А Сомервелль пишет: «Трудно подыскать слова, чтобы правильно оценить и выразить великолепие тех картин, которые открылись перед нами с высочайшей точки, достигнутой нами. Гиачинг и Чайо, эти величайшие вершины в свете, находились на 300 метров ниже. Вокруг них расстилалось чудесное море прекрасных вершин, все гиганты между другими горами, но сейчас, как карлики, внизу нас. Великолепный купол вершины Пумори, одного из красивейших спутников Эвереста, являлся только частью огромного ряда вершин. За равниной Тибета сверкал отдаленный хребет на расстоянии 300 километров. Описать этот вид невозможно. Казалось только, что мы находимся выше всего на свете и видим все вокруг нас в отблеске божественного света».

Отблеск почти божественного света во всем, говорит Сомервелль. Но что было бы, если бы он достиг самой вершины? Ему доступна была только одна сторона, и Эверест возвышался над ним еще почти на 300 метров. Но с вершины он видел бы все вокруг себя. Сам Эверест, покоренный, лежал бы у его ног. Владычество человека над горой было бы окончательно установлено. Такое ничтожное создание, как человек, показал бы, что оно значительнее горы. И вдаль и вширь он обозревал бы свое царство, ? далеко за равниной Индии так же, как за Тибетом, к востоку и западу вдоль огромного ряда величайших пик земли, все лежало бы ниже его.

И эту славу он завоевал бы для себя, он приобрел бы ее благодаря усилиям других и лояльности товарищей, но он завоевал бы ее также и благодаря своим невероятным и ничем не облегчаемым усилиям. И этот образ его, стоящего там, на вершине всего мира, окруженного с таким усилием завоеванной славой, ободрил бы многих, он мог быть в этом уверен, для других величайших напряжений в различных областях.

Но такого видения не удостоились ни Нортон ни Сомервелль, хотя и вполне заслужили его. Они мечтали об этом с того момента, когда впервые увидели Эверест при переходе через Тибет, и он являлся для них постоянным побуждением во всех их усилиях.

Что же чувствовали они теперь, когда слава ушла от них навсегда, и они возвращались назад пораженными?
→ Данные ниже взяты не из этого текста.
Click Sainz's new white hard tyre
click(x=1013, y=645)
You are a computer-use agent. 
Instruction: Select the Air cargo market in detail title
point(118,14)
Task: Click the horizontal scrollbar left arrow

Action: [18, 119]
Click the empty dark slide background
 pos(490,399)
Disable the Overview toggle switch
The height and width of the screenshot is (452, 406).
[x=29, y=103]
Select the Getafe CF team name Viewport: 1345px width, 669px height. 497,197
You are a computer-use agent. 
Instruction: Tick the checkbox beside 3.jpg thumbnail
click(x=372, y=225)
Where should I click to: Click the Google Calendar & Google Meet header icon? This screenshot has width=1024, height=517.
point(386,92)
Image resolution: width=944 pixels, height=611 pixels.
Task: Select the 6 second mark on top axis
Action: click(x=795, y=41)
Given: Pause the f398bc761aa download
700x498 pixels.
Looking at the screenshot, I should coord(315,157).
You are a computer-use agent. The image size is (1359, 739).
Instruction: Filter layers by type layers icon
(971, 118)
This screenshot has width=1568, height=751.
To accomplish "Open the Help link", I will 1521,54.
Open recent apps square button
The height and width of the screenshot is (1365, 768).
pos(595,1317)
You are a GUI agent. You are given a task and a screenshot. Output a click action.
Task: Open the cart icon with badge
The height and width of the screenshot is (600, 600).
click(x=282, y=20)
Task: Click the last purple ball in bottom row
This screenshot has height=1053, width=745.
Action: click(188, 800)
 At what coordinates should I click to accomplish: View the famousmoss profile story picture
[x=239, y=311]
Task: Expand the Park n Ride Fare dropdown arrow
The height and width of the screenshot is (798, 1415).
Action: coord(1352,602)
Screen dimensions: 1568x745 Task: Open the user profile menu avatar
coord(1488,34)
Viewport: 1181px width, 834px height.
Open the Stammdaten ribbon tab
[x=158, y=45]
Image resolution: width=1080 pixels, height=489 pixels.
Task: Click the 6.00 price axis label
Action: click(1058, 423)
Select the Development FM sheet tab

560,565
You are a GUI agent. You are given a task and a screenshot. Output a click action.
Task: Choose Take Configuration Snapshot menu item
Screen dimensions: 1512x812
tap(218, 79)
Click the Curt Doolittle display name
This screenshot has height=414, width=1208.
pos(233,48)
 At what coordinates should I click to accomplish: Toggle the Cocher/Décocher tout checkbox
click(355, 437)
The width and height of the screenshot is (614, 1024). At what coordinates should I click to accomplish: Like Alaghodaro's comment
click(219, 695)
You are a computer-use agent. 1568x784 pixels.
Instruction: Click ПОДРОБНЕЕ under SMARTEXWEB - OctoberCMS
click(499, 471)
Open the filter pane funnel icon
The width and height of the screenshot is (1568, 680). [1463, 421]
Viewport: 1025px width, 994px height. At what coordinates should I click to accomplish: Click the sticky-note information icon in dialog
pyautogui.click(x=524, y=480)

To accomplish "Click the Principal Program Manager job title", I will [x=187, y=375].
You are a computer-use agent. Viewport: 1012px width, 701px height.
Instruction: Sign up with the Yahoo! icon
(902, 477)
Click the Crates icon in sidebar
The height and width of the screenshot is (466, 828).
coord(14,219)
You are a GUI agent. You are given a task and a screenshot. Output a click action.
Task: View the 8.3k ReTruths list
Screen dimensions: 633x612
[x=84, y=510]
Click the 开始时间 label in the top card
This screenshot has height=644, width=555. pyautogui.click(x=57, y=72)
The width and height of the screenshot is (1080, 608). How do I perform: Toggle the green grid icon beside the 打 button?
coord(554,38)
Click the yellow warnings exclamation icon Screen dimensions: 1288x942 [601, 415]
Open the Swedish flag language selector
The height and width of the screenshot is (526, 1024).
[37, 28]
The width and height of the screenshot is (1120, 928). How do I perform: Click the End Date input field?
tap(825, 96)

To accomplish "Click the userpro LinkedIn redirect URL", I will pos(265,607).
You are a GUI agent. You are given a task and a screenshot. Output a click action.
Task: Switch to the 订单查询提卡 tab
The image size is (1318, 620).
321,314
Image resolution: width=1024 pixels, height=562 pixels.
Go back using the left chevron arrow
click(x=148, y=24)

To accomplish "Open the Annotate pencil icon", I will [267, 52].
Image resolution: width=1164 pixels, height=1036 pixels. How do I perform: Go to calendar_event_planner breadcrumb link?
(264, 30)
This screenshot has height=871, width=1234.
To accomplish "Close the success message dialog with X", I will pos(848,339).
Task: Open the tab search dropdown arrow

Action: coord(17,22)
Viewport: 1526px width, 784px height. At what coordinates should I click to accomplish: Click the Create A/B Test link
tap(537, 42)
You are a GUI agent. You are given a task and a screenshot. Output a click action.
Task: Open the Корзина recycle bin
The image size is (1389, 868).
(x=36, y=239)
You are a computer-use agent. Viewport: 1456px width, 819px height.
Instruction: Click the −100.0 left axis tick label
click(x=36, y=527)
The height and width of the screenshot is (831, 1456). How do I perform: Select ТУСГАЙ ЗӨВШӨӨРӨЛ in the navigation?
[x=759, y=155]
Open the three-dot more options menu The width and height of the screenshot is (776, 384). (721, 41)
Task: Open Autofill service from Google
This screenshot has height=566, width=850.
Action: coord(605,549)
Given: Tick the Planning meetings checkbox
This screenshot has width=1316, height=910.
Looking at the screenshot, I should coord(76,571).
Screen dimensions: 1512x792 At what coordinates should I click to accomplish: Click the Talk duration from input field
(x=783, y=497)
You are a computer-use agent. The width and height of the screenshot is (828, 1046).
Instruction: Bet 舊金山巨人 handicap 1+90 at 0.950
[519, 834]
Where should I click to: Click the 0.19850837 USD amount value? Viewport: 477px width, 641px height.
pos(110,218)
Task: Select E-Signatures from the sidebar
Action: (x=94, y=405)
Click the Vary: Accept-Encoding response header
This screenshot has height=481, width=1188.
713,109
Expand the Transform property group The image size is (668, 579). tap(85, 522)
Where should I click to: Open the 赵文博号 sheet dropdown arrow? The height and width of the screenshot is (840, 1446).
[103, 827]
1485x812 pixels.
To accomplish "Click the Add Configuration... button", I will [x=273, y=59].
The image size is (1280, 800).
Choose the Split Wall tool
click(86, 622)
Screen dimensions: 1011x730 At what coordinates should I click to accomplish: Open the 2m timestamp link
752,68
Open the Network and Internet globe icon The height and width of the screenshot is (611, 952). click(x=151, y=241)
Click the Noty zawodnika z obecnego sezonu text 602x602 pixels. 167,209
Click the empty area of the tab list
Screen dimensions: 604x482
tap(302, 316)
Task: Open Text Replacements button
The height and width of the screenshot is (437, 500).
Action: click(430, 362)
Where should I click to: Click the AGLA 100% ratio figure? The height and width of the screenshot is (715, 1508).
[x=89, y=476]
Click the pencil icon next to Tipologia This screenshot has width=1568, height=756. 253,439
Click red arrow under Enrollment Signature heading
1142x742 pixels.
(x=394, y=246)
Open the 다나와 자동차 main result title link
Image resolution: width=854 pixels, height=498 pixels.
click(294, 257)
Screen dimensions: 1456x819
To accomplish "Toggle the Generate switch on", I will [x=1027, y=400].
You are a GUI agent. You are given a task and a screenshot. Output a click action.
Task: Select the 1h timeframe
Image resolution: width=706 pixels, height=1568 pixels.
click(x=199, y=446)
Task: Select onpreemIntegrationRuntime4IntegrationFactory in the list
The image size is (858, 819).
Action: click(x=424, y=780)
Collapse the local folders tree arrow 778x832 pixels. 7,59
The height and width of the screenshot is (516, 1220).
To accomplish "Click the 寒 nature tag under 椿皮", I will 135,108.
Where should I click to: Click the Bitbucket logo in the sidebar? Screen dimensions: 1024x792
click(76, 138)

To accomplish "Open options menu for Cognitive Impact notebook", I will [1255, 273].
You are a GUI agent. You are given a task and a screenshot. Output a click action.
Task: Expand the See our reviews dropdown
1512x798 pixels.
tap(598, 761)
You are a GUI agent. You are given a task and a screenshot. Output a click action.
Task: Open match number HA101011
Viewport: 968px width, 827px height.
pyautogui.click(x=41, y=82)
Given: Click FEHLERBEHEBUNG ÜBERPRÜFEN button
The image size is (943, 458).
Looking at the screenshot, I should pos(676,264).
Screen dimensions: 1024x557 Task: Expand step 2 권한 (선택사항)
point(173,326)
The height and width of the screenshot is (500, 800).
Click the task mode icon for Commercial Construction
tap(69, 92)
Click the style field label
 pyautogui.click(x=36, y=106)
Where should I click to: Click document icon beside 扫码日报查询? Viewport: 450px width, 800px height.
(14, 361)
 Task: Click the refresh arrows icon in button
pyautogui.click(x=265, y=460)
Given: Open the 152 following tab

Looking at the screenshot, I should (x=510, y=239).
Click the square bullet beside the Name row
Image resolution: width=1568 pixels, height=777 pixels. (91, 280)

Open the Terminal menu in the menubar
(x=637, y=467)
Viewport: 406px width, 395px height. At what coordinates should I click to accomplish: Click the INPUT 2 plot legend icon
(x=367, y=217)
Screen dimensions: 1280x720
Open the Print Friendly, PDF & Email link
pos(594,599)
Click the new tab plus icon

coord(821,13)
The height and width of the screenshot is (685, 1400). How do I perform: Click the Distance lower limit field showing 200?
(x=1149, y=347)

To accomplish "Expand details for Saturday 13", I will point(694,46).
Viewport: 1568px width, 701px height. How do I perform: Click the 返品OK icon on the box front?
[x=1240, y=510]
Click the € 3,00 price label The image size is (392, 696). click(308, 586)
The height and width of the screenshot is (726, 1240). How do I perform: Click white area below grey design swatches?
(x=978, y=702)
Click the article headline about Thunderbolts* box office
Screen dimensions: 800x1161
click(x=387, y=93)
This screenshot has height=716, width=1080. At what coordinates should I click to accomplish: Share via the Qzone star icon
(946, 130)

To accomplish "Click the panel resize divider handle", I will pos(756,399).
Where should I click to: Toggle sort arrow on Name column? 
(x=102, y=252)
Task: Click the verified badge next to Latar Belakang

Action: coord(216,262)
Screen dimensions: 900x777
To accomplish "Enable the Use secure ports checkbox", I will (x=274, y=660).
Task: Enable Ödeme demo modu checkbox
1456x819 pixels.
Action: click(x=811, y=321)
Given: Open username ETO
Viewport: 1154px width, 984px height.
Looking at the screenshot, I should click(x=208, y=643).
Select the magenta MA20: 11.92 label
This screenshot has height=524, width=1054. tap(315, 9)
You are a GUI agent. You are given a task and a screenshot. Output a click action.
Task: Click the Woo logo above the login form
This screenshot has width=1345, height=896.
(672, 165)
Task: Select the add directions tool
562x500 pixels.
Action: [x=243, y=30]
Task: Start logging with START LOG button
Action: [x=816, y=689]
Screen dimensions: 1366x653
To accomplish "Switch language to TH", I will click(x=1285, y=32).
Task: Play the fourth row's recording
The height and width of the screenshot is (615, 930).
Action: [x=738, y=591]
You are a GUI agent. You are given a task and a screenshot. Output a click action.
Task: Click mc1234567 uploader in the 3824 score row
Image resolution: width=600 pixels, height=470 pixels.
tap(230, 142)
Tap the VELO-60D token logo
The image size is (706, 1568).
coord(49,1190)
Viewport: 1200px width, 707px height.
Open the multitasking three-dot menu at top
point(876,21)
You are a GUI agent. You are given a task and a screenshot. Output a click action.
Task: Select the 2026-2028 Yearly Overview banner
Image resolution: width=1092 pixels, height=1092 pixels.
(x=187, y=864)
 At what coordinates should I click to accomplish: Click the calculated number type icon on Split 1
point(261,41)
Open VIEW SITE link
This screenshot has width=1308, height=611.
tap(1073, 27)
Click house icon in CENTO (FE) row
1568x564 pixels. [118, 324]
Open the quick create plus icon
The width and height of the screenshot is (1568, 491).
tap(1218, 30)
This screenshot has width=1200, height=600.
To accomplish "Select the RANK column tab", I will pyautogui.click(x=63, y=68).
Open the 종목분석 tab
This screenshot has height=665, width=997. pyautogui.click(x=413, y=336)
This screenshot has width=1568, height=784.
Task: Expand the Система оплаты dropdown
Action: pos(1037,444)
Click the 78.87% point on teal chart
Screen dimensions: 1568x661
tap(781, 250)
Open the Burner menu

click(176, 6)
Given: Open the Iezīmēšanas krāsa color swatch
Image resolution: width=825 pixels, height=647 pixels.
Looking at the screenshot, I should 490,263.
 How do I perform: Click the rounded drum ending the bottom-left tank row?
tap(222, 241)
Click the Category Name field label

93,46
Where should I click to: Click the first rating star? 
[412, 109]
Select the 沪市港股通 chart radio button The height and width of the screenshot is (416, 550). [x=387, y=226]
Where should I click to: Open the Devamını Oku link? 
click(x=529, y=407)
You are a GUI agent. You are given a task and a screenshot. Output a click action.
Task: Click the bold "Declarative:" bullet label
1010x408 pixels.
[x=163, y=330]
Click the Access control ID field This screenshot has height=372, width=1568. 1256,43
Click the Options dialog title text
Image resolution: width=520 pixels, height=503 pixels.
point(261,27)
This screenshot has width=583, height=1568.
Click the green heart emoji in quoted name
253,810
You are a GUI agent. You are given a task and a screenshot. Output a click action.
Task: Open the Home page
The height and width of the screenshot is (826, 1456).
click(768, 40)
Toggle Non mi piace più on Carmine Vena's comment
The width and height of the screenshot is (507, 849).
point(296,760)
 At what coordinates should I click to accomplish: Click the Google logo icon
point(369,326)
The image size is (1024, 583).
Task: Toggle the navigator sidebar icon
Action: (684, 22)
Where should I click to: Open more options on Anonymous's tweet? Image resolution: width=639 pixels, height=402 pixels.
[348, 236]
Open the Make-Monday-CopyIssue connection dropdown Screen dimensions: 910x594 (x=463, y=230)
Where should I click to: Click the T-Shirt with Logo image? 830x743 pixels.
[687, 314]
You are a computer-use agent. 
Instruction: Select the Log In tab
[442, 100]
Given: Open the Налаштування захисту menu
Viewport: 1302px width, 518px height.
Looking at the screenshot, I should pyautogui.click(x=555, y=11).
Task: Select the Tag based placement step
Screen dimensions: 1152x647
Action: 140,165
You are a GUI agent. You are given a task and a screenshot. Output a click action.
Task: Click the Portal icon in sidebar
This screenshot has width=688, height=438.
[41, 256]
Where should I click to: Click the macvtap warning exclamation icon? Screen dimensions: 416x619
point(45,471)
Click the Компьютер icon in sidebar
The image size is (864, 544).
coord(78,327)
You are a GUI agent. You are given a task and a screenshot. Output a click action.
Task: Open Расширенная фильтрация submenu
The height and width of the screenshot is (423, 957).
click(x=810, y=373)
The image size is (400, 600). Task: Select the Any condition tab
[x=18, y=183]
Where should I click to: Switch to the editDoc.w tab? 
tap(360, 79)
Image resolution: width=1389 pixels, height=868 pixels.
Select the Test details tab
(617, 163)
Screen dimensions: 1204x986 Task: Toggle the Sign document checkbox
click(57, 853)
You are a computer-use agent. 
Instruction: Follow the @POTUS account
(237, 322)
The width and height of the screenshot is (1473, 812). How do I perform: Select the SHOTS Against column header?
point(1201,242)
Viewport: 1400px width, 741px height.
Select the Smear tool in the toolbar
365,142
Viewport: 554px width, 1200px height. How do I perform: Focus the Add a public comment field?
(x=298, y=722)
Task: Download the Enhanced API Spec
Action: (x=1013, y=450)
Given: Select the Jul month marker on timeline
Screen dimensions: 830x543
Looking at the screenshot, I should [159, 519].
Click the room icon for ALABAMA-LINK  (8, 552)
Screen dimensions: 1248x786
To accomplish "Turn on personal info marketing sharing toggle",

К счастью, те же самые условия, которые положили предел их способности бороться дальше у верхней пирамиды Эвереста, притупили также и их чувство отчаяния. Нортон рассказывает, что он должен был бы испытывать чувство горького разочарования, но, по совести говоря, он не ощущал его в то время в сильной степени. Дважды он возвращался при очень благоприятной погоде, когда успех казался вполне возможным, и в обоих случаях он не испытал соответствующих моменту переживаний. Он объясняет это физиологическим влиянием больших высот. «Лучшие стремления и воля к победе, казалось, сводились к нулю, и вниз возвращались скорее с некоторым чувством облегчения, что наступает конец крайним напряжениям, связанным с подъемом».

Но разочарование наступило, и даже в этот же самый день. Нортон так описывает свои переживания в момент прибытия на Северный перевал, когда Мэллори и Оделль приветствовали их: «Они поздравили нас с достижением 8 500 метров, так мы тогда оценивали эту высоту, но сами мы не чувствовали ничего, кроме разочарования и сознания полной неудачи».

Да, они разочаровались, но не сожалели о затраченных усилиях, и запись Сомервелля от 8 июня в основном маг ере гласит: «Наше общее состояние было сильно понижено, но мы были удовлетворены, что имели благоприятный случай при хорошей погоде для борьбы с нашим противником. Нам не о чем сожалеть. Мы устроили лагери. Носильщики выполнили свою роль до конца. Мы спали даже на высоте почти в 8200 метров. День для подъема был великолепный, почти безветренный и такой прекрасный, яркий. Но все же мы не могли достигнуть вершин. Нам нет извинения, мы разбиты в этом честном сражении, побеждены высотой горы и разреженностью воздуха, создавшей трудность дыхания.

Но борьба эта имела большую ценность, имеющую значение навсегда».